3. Shahibul Qur`an akan memperoleh ketinggian derajat disurga.
Dikatakan kepada Shahibul Qur`an (di akhirat): “Bacalah Al-Qur`an dan naiklah ke surga serta tartilkanlah (bacaanmu) sebagai mana engkau tartilkan sewaktu di dunia. Sesungguhnya kedudukan dan tempat tinggalmu (di surga) berdasarkan akhir ayat yang engkau baca”. [HR. Imam Tirmidzi, Abu Dawud]

4. Orang yang membaca Al-Qur`an akan mendapatkan pahala yang berlipat-lipat.

Firman Allah Azza wa Jalla.
Sesungguhnya orang-orang yang selalu membaca kitab Allah dan mendirikan shalat dan menafkahkan sebahagian dari rezki yang Kami anugerahkan kepada mereka dengan diam-diam dan terang-terangan, mereka itu mengharapkan perniagaan yang tidak akan merugi, agar Allah menyempurnakan kepada mereka pahala mereka dan menambah kepada mereka dari karuniaNya. [Al-Fathir:29-30]

Rasulullah Shallallahu ‘alaihi wa sallam bersabda:
Barangsiapa yang membaca satu huruf dari Kitabullah (Al-Qur`an) maka dia akan memperoleh satu kebaikan dan satu kebaikan akan dibalas dengan sepuluh kebaikan yang semisalnya.
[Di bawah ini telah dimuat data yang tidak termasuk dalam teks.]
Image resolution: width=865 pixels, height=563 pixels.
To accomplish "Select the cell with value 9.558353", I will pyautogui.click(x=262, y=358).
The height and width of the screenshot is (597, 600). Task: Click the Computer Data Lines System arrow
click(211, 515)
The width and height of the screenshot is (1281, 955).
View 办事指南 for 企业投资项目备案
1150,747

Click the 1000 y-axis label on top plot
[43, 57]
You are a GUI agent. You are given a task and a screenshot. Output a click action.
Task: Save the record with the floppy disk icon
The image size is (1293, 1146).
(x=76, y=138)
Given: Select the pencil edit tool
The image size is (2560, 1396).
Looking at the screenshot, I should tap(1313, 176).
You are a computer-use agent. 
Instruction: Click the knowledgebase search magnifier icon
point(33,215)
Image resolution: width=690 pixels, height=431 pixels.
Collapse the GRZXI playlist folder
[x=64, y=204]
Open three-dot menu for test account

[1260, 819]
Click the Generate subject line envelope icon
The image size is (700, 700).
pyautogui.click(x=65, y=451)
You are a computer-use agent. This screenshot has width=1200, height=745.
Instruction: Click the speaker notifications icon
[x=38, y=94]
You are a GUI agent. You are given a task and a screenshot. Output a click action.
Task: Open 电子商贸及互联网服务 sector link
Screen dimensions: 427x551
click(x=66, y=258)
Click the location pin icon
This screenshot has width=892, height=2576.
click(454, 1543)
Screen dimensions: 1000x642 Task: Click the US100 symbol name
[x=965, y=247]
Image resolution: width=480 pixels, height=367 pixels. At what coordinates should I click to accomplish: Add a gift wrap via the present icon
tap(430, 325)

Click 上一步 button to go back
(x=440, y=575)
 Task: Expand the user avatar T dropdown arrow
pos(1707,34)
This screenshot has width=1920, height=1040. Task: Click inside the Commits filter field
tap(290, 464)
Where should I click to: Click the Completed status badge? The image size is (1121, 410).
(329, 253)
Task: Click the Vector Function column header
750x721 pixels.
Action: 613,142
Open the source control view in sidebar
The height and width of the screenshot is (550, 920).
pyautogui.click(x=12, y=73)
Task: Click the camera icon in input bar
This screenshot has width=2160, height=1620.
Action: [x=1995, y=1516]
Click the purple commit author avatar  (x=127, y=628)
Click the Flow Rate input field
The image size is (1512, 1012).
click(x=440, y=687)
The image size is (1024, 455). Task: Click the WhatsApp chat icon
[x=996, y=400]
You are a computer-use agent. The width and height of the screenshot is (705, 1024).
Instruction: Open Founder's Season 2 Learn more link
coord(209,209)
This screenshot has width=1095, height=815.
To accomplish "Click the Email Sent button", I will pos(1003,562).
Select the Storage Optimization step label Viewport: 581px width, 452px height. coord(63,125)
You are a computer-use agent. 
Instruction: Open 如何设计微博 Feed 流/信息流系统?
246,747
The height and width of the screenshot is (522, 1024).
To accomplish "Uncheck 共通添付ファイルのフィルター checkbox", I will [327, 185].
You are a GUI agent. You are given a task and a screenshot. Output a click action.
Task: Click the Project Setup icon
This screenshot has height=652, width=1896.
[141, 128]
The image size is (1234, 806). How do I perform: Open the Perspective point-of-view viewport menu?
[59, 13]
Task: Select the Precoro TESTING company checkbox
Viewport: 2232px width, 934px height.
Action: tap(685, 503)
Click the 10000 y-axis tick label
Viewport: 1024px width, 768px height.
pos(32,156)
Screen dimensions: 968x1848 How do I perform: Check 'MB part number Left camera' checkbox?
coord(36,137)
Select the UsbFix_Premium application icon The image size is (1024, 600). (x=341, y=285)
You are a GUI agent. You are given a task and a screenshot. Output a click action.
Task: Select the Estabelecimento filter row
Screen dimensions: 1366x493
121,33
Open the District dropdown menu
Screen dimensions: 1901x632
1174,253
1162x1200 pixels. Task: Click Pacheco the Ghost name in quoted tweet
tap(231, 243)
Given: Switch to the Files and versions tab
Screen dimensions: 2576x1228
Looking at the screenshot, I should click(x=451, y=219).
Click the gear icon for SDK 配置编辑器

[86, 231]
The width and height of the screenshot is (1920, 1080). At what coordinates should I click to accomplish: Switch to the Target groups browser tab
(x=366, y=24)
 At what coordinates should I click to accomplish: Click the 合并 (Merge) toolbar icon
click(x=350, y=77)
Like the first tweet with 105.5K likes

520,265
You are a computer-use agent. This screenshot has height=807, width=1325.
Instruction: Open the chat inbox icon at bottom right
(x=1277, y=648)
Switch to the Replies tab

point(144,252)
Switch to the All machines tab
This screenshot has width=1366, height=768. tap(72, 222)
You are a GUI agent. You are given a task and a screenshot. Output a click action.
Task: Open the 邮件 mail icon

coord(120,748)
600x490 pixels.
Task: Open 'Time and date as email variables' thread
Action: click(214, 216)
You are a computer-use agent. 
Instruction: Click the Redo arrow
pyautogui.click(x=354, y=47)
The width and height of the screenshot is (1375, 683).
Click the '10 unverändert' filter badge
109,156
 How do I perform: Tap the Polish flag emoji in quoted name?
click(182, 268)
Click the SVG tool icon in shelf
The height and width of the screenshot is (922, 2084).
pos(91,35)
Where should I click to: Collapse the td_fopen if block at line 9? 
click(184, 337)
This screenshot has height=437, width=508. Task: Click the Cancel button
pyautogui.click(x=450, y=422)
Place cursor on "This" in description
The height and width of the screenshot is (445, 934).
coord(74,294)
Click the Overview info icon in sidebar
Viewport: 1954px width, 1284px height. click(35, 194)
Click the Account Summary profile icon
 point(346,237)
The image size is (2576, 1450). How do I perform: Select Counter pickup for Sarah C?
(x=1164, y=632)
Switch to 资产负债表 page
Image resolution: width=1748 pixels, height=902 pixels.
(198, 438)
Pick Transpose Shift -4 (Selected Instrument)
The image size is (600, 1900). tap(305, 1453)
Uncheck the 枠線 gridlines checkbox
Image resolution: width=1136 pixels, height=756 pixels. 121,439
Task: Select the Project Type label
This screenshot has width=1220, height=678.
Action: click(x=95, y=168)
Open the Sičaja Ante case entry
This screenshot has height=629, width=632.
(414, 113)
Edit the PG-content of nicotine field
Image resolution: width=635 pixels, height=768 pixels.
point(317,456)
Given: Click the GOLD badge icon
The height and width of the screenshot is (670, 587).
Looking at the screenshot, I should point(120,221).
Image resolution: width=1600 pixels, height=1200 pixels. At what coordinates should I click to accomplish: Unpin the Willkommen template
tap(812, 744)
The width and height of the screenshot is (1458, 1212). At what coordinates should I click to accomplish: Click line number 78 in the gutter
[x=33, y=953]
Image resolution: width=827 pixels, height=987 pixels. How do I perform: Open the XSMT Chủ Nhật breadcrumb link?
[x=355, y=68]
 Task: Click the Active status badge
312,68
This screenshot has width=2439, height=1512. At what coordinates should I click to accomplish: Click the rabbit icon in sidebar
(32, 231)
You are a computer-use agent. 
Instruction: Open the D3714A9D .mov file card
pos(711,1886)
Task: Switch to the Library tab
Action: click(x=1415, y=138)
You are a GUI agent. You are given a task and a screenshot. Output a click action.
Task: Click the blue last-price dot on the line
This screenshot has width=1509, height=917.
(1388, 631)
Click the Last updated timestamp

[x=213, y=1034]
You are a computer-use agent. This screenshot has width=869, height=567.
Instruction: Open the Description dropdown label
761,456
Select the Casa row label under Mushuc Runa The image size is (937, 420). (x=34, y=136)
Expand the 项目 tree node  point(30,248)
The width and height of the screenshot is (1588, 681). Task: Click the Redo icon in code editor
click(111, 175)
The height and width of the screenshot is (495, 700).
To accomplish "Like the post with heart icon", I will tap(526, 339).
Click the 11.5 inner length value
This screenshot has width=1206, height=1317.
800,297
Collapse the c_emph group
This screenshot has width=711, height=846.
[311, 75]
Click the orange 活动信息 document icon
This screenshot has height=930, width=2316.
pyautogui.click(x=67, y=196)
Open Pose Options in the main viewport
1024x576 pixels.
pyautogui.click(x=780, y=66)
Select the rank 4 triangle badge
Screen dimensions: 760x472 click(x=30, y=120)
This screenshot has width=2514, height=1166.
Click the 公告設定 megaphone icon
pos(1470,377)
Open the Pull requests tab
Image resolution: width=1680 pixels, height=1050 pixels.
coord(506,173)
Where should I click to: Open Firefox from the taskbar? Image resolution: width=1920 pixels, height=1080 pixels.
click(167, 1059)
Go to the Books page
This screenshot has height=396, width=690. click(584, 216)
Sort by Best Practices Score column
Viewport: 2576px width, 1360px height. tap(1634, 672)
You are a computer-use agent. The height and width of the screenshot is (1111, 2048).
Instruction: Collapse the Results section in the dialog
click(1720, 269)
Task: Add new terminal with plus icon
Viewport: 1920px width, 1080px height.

Saya tidak mengatakan (الم) itu satu huruf, akan tetapi (ا) satu huruf dan (ل) satu huruf seta (م) satu huruf”. [HR. At-Tirmidzi, Ad-Darimi dan lainya].

Dan Rasulullah Shallallahu ‘alaihi wa sallam bersabda:
Orang yang Mahir membaca Al-Qur`an akan bersama para Malaikat yang Mulia, sedangkan orang yang membaca (Al-Qur`an) dengan terbata-bata dan mengalami kesulitan dalam membacanya, maka dia akan mendapatkan dua pahala. [HR. Muslim]

5. Sakinah (ketenangan) dan rahmat serta keutamaan akan diturunkan kepada orang-orang yang berkumpul untuk membaca Al-Qur`an.
Tidaklah suatu kaum berkumpul di salah satu rumah Allah Azza wa Jalla untuk membaca Kitabullah (Al-Qur`an) dan mereka saling mempelajarinya kecuali sakinah (ketenangan) akan turun kepada mereka, majlis mereka penuh dengan rahmat dan para malaikat akan mengelilingi (majlis) mereka serta Allah akan menyebutkan mereka (orang yang ada dalam majlis tersebut) di hadapan para malaikat yang di sisi-Nya. [HR. Muslim]

6. Bacaan Al-Qur`an merupakan “Hilyah” (perhiasan) bagi Ahlul Iman (orang-orang yang beriman).
Perumpamaan orang mu`min yang membaca Al-Qur`an laksana buah “Al-Utrujah” (semacam jeruk manis) yang rasanya lezat dan harum aromanya, dan perumpamaan orang mu`min yang tidak membaca Al-Qur`an ibarat buah “At-Tamr” (kurma) rasanya lezat dan manis namun tidak ada aromanya, dan perumpamaan orang munafiq yang membaca Al-Qur`an ibarat “Ar-Raihanah” (sejenis tumbuhan yang harum) semerbak aromanya (wangi) namun pahit rasanya, dan perumpamaan orang munafiq yang tidak membaca Al-Qur`an ibarat buah “Al-Handhalah” (nama buah) rasanya pahit dan baunya tidak sedap”. [HR. Bukhari, Muslim dari Abi Musa Al-Asy`ary Radhiyallahu ‘anhu].

Dan diriwayatkan Rasulullah Shallallahu ‘alaihi wa sallam juga mengibaratkan bagi orang mukmin yang tidak pernah membaca Al-Qur`an (tidak ada bacaan Al-Qur`an didadanya) ibarat rumah yang tak berpenghuni; gelap, kotor, seolah-olah akan roboh.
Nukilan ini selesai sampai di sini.